» **What is being asked**
Down to the last line, retype each line of the entries exactly, starting with the one that contains "Image resolution: width=1436".

Data extracted from a collection

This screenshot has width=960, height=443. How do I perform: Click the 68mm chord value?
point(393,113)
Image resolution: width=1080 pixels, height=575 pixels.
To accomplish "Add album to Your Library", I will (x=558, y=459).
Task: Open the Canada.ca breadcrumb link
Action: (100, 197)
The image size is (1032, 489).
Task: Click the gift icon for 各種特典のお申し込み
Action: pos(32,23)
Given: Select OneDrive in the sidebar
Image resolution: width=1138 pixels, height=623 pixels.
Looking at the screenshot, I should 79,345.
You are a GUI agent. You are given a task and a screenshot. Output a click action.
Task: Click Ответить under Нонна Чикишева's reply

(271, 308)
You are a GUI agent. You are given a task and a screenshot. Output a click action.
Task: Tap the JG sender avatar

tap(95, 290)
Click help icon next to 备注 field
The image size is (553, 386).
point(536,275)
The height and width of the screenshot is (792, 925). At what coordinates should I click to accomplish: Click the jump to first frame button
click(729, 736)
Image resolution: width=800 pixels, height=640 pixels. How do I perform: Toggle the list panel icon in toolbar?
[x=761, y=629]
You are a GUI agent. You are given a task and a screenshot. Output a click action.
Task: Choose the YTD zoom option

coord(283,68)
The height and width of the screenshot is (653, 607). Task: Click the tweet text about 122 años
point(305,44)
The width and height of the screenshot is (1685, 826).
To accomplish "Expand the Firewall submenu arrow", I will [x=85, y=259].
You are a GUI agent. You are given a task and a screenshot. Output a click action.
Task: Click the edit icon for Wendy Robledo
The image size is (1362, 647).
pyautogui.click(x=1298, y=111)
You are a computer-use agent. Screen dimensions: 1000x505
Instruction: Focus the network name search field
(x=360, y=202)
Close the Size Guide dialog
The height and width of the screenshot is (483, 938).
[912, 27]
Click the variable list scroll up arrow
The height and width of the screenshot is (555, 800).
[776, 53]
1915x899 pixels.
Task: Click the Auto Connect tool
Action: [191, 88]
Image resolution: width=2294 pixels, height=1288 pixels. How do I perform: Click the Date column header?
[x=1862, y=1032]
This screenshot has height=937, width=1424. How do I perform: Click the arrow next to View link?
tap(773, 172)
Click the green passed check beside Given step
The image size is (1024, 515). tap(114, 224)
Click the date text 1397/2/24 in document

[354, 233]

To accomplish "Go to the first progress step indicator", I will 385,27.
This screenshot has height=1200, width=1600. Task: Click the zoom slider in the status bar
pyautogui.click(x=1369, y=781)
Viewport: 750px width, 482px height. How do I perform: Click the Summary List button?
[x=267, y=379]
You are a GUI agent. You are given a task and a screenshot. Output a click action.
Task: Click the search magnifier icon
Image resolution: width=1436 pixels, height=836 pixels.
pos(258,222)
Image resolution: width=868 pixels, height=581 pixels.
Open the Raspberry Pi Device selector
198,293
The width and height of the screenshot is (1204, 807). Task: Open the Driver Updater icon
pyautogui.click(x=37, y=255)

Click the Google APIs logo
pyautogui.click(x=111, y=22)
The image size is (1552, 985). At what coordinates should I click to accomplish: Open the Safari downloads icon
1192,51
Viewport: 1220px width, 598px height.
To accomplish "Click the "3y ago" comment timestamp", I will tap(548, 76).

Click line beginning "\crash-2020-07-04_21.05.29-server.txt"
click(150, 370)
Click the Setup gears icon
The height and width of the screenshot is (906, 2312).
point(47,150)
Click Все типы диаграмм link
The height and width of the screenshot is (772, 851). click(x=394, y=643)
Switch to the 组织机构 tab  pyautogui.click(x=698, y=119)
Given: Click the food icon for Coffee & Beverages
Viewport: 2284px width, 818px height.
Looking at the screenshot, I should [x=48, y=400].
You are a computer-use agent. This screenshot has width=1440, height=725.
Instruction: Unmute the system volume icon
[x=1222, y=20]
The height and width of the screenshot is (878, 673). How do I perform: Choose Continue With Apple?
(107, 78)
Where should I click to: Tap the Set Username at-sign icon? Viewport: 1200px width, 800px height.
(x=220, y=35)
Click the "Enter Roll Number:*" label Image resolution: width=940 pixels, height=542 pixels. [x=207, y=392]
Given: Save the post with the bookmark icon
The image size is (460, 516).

» **Result for this exercise**
Image resolution: width=1436 pixels, height=836 pixels.
pos(258,222)
Image resolution: width=868 pixels, height=581 pixels.
Open the Raspberry Pi Device selector
198,293
The width and height of the screenshot is (1204, 807). Task: Open the Driver Updater icon
pyautogui.click(x=37, y=255)

Click the Google APIs logo
pyautogui.click(x=111, y=22)
The image size is (1552, 985). At what coordinates should I click to accomplish: Open the Safari downloads icon
1192,51
Viewport: 1220px width, 598px height.
To accomplish "Click the "3y ago" comment timestamp", I will tap(548, 76).

Click line beginning "\crash-2020-07-04_21.05.29-server.txt"
click(150, 370)
Click the Setup gears icon
The height and width of the screenshot is (906, 2312).
point(47,150)
Click Все типы диаграмм link
The height and width of the screenshot is (772, 851). click(x=394, y=643)
Switch to the 组织机构 tab  pyautogui.click(x=698, y=119)
Given: Click the food icon for Coffee & Beverages
Viewport: 2284px width, 818px height.
Looking at the screenshot, I should [x=48, y=400].
You are a computer-use agent. This screenshot has width=1440, height=725.
Instruction: Unmute the system volume icon
[x=1222, y=20]
The height and width of the screenshot is (878, 673). How do I perform: Choose Continue With Apple?
(107, 78)
Where should I click to: Tap the Set Username at-sign icon? Viewport: 1200px width, 800px height.
(x=220, y=35)
Click the "Enter Roll Number:*" label Image resolution: width=940 pixels, height=542 pixels. [x=207, y=392]
Given: Save the post with the bookmark icon
The image size is (460, 516).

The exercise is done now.